> Task directions:
In the data that follows, every line containing the word "will" should be returned.

[[ Records provided, beginning ]]

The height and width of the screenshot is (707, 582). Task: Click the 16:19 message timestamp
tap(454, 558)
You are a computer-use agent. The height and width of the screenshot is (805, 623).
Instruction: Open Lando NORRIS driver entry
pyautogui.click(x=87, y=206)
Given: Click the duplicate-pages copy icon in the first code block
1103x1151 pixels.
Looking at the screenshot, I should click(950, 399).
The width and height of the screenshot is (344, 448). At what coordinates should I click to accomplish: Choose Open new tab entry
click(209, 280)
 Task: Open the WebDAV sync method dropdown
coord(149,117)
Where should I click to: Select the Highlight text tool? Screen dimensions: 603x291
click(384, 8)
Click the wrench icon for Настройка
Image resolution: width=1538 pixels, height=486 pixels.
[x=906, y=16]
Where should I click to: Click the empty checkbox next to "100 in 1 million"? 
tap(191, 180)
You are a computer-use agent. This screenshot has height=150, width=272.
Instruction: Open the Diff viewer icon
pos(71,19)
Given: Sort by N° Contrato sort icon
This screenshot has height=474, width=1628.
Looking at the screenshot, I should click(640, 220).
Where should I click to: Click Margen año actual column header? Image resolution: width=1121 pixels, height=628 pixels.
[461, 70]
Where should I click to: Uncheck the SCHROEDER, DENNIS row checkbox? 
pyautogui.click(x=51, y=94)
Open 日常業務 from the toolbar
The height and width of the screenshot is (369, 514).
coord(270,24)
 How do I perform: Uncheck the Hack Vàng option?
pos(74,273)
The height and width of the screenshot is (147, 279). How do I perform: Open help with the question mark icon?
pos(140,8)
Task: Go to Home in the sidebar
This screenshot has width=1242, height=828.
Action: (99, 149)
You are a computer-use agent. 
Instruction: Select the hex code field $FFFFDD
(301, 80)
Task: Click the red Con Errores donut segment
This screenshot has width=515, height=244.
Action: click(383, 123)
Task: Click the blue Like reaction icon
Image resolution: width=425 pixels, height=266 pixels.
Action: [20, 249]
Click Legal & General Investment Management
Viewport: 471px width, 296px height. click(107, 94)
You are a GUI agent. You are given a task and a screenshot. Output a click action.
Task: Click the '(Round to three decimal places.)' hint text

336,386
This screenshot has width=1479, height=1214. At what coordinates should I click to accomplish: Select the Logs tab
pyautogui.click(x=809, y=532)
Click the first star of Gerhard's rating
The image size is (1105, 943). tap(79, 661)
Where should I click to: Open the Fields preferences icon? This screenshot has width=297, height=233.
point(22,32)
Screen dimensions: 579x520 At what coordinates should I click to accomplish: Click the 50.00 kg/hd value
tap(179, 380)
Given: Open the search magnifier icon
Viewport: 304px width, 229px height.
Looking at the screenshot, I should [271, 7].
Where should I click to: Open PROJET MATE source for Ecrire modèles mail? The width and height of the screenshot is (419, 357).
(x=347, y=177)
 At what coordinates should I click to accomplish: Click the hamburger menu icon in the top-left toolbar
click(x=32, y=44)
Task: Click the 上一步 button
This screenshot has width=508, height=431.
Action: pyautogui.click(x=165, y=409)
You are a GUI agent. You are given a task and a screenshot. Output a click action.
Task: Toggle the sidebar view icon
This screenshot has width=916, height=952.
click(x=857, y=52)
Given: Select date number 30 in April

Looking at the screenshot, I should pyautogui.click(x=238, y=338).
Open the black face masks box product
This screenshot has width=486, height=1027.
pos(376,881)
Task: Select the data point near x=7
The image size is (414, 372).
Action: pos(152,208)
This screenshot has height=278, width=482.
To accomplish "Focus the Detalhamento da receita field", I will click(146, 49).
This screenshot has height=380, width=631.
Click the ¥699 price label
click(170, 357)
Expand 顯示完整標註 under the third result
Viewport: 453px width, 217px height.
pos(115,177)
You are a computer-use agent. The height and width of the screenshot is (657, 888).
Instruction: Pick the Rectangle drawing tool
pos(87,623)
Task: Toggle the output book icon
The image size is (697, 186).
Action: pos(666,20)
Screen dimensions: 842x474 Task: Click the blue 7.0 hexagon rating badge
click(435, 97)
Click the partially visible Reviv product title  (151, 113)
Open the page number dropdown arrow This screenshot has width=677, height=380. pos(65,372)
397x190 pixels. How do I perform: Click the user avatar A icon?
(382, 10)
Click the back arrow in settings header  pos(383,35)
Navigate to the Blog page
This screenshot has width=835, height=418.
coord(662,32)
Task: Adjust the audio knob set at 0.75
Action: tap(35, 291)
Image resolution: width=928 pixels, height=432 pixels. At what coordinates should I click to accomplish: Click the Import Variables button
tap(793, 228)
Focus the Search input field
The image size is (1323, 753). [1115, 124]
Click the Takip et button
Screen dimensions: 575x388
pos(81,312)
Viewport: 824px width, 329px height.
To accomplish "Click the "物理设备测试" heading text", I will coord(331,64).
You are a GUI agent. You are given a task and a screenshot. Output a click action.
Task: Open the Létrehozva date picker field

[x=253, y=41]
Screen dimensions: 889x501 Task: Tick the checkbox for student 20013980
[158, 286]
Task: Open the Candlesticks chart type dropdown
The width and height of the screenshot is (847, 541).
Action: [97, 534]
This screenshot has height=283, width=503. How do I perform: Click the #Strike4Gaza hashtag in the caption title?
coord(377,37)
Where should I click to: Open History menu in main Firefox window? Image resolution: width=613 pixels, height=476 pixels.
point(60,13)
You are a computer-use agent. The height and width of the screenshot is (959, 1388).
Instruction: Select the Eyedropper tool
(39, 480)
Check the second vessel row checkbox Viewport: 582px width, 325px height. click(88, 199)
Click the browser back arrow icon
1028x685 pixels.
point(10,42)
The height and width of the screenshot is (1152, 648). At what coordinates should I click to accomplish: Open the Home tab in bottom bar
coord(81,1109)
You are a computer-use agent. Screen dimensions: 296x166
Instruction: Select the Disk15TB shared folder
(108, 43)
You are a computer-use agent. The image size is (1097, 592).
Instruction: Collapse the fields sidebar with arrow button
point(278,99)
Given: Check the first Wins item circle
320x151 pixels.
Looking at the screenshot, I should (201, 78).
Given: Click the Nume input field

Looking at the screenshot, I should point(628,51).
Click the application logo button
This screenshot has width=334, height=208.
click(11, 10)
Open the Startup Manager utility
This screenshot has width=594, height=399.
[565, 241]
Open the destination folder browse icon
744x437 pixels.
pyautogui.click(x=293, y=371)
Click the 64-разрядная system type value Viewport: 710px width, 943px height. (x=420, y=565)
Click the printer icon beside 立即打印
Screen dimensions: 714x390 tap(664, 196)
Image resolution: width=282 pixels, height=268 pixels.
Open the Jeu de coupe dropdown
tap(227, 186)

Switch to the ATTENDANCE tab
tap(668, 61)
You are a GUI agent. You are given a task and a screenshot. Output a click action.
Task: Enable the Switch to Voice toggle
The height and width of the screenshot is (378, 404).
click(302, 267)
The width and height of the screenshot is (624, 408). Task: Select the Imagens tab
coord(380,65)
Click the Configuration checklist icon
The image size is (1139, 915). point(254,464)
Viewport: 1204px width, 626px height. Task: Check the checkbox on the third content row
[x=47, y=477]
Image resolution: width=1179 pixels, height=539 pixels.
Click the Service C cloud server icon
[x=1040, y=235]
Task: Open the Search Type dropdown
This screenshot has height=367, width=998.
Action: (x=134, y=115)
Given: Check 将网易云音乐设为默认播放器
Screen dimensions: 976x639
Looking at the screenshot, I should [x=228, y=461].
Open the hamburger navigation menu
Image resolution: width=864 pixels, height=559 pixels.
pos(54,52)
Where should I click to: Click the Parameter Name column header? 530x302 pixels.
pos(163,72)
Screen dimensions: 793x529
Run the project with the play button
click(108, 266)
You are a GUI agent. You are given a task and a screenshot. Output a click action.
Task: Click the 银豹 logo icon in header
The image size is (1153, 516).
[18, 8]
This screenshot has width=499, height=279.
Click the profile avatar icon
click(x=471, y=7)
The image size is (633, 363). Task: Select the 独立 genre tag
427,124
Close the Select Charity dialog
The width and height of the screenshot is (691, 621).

[[ Records provided, end ]]

> Exercise response:
To accomplish "Focus the Detalhamento da receita field", I will click(146, 49).
To accomplish "Click the "物理设备测试" heading text", I will coord(331,64).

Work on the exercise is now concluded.